Let’s be honest. Starting out in stand-up comedy is tough work. You have five minutes (if you are lucky) to get a roomful of strangers to find you funny enough to not tear you to shreds. Doing stand-up comedy as a woman only adds to the difficulty. This is the point at which I respect the recently deceased Joan Rivers. She started out in the mid-1960s, at a time when the only other prominent female comedians were Phyllis Diller, Carol Burnett, and Lily Tomlin. Much of her humor centered around poking fun at herself as a graduate from Barnard (one of the Seven Sisters colleges) doing stand-up comedy because that was not something that “nice girls” did.

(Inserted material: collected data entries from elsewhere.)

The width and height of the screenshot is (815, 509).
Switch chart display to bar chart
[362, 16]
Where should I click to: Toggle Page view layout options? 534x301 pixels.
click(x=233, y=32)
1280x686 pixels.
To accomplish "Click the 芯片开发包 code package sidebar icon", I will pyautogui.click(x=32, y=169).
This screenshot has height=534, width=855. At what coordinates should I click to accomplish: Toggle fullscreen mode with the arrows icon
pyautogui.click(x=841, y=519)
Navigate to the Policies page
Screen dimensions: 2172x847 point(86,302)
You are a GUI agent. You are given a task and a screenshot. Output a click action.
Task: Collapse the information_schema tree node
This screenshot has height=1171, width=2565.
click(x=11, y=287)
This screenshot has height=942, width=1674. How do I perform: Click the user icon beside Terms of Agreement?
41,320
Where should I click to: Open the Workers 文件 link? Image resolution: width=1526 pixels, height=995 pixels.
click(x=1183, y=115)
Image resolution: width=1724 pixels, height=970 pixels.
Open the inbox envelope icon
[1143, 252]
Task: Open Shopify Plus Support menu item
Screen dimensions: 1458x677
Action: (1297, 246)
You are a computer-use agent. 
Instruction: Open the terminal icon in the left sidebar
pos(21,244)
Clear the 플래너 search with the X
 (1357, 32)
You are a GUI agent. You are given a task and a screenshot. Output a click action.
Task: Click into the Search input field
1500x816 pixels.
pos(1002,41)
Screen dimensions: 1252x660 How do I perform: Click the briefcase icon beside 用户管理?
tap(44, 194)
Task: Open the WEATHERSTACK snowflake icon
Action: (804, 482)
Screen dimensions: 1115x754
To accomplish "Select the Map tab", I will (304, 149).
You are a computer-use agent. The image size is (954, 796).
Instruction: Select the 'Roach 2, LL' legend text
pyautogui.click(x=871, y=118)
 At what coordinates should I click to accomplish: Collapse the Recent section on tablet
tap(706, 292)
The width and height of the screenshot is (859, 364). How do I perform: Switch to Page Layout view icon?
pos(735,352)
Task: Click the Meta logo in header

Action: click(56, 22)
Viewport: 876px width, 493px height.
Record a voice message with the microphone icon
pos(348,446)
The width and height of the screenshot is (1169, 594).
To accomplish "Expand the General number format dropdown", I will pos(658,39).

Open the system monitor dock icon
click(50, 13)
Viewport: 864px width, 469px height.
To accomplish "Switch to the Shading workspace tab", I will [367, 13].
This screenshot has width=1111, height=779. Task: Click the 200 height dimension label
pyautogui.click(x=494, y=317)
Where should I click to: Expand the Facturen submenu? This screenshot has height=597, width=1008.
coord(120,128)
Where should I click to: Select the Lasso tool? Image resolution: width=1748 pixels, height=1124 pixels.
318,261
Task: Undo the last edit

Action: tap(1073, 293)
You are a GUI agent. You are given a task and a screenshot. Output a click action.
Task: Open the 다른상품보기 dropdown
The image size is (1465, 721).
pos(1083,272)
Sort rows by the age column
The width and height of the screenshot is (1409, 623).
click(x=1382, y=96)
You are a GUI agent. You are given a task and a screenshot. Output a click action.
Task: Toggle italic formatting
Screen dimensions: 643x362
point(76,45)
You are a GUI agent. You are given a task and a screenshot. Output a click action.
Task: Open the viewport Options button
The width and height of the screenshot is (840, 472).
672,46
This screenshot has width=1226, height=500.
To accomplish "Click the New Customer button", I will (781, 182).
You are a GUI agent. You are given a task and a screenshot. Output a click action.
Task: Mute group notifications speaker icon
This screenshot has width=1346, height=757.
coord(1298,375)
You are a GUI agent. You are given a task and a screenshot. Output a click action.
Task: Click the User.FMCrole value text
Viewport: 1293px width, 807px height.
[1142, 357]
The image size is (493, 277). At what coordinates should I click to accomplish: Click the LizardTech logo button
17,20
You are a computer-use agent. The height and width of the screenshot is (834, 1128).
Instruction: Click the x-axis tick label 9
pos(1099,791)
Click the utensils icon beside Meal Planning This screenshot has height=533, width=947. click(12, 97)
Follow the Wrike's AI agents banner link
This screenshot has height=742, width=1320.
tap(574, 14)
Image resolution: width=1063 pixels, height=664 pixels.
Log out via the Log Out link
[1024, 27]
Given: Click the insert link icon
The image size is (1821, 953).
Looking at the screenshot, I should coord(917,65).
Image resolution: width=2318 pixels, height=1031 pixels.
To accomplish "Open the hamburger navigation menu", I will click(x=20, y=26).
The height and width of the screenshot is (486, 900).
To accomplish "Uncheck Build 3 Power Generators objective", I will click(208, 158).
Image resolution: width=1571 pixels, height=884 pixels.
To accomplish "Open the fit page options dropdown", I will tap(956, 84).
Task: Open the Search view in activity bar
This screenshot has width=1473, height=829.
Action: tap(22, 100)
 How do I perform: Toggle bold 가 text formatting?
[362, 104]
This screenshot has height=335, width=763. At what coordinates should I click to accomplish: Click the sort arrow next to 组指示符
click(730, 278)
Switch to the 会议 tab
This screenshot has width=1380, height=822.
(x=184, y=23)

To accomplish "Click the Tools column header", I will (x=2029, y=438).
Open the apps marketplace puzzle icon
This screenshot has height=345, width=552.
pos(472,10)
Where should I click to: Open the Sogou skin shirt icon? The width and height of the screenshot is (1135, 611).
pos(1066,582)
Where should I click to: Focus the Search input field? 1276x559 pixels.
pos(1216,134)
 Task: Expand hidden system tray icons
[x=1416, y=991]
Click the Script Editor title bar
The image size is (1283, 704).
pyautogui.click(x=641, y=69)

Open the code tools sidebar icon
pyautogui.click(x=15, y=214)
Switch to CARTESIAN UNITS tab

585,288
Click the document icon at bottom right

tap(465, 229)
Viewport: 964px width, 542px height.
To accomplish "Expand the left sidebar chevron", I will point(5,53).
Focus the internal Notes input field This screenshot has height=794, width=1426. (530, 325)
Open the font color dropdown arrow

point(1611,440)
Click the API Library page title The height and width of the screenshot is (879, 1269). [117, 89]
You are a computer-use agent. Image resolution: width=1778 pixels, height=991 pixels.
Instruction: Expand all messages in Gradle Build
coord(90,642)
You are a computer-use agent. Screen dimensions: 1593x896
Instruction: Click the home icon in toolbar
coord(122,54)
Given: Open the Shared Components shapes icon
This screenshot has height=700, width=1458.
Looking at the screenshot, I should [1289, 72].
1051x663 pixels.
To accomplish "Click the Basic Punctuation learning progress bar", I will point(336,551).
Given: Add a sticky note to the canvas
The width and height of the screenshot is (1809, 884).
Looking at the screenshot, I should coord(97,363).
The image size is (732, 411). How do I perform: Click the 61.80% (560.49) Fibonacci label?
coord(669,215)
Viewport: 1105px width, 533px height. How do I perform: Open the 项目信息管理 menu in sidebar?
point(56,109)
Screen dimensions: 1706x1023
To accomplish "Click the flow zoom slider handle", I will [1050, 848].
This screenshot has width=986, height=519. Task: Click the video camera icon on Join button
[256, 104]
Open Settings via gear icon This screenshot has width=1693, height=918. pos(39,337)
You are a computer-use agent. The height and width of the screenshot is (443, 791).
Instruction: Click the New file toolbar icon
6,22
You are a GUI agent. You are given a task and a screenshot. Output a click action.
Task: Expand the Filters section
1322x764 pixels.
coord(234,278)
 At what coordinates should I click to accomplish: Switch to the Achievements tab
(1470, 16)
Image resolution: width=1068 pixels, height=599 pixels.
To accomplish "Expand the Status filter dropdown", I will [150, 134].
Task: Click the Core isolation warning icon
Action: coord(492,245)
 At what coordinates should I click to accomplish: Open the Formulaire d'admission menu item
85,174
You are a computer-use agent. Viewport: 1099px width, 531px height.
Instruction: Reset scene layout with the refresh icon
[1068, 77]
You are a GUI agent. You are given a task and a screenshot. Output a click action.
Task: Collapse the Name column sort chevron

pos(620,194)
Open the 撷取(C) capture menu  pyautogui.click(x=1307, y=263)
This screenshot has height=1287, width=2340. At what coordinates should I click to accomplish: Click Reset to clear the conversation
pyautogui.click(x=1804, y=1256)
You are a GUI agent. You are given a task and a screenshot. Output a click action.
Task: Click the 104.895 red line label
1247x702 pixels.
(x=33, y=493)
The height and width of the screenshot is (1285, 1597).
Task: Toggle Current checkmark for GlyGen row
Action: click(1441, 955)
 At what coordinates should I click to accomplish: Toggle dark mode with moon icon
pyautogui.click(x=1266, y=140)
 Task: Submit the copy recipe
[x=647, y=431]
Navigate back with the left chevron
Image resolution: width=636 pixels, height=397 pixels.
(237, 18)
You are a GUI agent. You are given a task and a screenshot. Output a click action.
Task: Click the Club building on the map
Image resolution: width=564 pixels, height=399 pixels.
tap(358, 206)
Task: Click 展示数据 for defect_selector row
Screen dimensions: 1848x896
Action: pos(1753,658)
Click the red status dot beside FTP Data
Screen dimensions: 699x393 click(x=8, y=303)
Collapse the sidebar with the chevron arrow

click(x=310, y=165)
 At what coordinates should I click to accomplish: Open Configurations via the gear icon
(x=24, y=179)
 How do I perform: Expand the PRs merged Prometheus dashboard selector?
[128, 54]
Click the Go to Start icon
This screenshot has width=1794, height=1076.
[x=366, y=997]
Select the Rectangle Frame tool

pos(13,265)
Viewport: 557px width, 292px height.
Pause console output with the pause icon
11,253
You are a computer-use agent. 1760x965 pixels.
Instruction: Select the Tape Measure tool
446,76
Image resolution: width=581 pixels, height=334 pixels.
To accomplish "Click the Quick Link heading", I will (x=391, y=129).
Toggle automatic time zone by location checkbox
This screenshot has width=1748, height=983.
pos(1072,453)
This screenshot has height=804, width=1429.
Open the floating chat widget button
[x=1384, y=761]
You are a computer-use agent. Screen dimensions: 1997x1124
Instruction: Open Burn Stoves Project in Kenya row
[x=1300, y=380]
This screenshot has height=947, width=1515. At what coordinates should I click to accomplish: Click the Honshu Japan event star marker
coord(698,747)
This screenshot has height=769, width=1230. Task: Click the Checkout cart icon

And then something happened to her along the way. Maybe it was her break with Johnny Carson, or the failure of her late-night talk show, or the suicide of her husband. But she shifted from the nice girl in pearls cracking wise at herself to insult comedy turned toward other people, often based solely on their appearance, and without any provocation on their part. That is the point at which I have no love lost for her.
The jester’s role is to point out the foibles of humanity. To allow us to laugh at public figures who have done or said something foolish or silly. In that sense, jokes at other people are perfectly acceptable (and let’s face it, Jon Stewart would not be where he is today were it not for prominent people providing him with endless fodder). But Rivers’ “fuck’em if they can’t take a joke” attitude toward the targets of her insults for having the *gall* to merely exist rankles me to no end. That is not making jokes at the expense of the foolish. It is bitter cruelty.
My beloved Himself is an actor. I have told him, flat out, that if he ever gets to the point where he would be walking the red carpet, he can rent a date for the evening. I won’t do it. And a big part of that has always been because of Joan Rivers. I am painfully aware that I would be the perfect target for her brand of red-carpet humor, not just because of my weight, but of course because of the visible skin issue. I struggle enough with my own insecurities about it already — having them confirmed in front of millions of viewers for the laughs is nothing short of turning me into little more than the punchline for one of Rivers’ “can we talk…” insults.
And so, Joan, I salute you for your start in the business. But if you think for one minute that I should find your mocking people simply for existing is remotely funny and that I just need to lighten up? Fuck that. And by the way? Fuck you.